*** Block opens ***

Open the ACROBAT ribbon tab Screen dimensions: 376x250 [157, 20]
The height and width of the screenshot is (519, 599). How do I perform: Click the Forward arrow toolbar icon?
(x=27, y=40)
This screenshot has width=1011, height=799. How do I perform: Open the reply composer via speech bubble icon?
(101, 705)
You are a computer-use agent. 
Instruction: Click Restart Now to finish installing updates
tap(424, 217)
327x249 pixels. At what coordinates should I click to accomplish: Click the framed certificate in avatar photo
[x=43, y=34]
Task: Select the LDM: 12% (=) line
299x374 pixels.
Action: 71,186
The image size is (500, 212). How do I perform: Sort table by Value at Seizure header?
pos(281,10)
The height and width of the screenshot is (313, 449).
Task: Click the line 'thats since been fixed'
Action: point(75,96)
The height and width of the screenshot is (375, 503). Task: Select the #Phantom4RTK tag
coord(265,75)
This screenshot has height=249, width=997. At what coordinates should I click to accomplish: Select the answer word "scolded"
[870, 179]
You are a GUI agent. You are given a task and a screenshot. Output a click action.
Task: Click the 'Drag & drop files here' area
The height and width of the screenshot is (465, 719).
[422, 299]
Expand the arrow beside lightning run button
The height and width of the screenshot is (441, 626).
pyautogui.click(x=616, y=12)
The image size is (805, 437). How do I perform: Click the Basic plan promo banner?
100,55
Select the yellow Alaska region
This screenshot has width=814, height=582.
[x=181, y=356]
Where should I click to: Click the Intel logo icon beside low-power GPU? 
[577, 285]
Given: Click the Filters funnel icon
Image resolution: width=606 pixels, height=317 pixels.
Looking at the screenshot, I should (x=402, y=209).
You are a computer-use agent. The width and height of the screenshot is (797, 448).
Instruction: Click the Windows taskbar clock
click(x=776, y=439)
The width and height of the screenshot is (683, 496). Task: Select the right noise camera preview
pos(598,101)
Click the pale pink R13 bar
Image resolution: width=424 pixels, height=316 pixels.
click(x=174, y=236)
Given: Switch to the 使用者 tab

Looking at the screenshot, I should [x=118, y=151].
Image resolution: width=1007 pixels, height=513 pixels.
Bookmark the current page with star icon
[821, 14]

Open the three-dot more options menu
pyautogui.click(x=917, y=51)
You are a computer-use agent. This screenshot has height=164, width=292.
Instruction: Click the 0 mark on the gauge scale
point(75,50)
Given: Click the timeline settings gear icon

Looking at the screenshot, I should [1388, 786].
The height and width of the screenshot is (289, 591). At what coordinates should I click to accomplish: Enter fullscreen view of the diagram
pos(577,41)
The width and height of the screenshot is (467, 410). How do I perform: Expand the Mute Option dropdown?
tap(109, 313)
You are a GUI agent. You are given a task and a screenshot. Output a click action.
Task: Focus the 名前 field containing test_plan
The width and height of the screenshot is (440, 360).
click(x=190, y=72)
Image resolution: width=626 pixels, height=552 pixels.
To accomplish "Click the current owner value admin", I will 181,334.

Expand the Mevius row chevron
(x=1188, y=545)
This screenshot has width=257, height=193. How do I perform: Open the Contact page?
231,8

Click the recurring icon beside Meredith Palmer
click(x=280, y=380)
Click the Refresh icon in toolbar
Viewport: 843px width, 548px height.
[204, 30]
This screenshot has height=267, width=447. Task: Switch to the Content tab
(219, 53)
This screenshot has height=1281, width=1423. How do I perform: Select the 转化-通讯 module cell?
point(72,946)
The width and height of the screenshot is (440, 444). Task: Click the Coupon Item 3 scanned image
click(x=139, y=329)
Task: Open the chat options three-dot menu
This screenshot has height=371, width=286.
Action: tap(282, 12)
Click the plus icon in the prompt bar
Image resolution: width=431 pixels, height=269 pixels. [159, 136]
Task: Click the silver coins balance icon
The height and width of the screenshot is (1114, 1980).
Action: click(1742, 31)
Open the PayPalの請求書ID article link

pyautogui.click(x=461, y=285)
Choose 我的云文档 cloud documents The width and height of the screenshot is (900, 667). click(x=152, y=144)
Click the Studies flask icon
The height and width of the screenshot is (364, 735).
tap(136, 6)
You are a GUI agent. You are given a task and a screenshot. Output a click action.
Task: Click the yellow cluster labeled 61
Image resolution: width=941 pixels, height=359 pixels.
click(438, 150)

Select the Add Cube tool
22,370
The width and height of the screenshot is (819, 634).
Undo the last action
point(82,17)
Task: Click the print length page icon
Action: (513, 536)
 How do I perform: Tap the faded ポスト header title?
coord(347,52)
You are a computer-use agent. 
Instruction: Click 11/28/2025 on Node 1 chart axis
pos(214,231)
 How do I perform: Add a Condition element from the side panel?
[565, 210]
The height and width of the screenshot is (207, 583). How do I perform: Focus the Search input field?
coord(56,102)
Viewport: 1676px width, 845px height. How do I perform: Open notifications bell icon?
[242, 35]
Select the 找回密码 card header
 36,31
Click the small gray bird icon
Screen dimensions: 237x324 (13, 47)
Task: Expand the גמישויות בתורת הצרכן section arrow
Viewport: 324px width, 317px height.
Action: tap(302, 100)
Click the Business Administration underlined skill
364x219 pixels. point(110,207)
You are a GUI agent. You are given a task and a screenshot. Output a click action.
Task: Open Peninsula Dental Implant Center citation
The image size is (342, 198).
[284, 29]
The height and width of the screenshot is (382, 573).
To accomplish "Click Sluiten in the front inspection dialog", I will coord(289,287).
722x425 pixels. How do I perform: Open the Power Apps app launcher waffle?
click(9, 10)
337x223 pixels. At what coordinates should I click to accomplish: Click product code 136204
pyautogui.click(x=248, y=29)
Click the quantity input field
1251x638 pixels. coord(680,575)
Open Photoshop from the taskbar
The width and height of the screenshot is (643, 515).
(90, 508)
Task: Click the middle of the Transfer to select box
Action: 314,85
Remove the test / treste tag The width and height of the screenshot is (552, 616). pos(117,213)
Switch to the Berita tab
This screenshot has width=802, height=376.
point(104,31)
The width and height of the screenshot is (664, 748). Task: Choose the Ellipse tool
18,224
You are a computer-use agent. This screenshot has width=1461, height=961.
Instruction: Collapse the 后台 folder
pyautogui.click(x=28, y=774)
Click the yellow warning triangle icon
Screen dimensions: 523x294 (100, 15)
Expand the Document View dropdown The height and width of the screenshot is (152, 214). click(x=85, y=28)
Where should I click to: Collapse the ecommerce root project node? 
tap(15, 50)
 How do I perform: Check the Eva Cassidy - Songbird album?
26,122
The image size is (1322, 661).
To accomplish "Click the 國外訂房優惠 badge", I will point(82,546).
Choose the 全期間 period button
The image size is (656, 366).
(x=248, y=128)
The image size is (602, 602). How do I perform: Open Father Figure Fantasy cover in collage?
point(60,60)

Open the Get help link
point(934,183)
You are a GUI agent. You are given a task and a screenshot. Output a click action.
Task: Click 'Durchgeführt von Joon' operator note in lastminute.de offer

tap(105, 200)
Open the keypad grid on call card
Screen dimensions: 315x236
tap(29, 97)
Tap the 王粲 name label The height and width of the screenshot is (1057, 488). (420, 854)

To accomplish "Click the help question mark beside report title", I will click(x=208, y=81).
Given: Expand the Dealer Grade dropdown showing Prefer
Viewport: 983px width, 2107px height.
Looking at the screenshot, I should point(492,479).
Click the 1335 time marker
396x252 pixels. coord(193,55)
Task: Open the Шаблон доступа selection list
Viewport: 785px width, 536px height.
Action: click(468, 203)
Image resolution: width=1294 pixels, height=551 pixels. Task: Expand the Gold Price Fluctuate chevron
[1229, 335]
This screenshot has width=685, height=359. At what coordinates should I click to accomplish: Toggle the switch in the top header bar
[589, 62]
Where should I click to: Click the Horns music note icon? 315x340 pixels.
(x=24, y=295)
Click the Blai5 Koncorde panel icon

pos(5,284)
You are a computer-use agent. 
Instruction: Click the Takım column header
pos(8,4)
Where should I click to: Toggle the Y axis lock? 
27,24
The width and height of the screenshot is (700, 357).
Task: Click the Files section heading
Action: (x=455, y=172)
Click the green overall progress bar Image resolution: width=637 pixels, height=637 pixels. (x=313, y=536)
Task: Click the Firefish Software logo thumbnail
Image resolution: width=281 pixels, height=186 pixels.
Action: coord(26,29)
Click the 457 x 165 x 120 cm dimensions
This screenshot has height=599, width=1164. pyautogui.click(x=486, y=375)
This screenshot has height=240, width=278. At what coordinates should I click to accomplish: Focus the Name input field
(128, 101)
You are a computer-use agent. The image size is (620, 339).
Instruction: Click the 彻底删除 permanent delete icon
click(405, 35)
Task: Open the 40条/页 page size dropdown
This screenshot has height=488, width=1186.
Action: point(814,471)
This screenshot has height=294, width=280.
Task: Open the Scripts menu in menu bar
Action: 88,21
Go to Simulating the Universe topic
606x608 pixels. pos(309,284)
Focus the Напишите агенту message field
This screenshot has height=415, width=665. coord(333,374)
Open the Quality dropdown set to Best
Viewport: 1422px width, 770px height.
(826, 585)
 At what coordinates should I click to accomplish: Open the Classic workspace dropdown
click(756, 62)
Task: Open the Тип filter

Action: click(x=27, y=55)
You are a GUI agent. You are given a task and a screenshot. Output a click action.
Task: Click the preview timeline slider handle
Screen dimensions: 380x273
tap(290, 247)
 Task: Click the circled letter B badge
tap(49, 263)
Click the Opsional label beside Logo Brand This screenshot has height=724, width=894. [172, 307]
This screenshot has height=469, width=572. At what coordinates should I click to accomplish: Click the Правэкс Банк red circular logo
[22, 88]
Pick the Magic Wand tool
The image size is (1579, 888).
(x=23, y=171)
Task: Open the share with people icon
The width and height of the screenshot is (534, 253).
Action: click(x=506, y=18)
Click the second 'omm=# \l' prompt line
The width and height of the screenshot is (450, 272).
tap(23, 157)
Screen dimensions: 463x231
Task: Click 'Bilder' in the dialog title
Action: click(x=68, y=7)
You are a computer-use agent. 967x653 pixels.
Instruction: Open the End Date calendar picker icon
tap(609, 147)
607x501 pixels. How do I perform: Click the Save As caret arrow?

*** Block closes ***

YOUR OBJECTIVE: In the entries above, find the line holding "Go to Simulating the Universe topic" and the line holding "Click the Opsional", then retype exactly those two lines and every line between them, and nothing else.

RESPONSE AREA:
Go to Simulating the Universe topic
606x608 pixels. pos(309,284)
Focus the Напишите агенту message field
This screenshot has height=415, width=665. coord(333,374)
Open the Quality dropdown set to Best
Viewport: 1422px width, 770px height.
(826, 585)
 At what coordinates should I click to accomplish: Open the Classic workspace dropdown
click(756, 62)
Task: Open the Тип filter

Action: click(x=27, y=55)
You are a GUI agent. You are given a task and a screenshot. Output a click action.
Task: Click the preview timeline slider handle
Screen dimensions: 380x273
tap(290, 247)
 Task: Click the circled letter B badge
tap(49, 263)
Click the Opsional label beside Logo Brand This screenshot has height=724, width=894. [172, 307]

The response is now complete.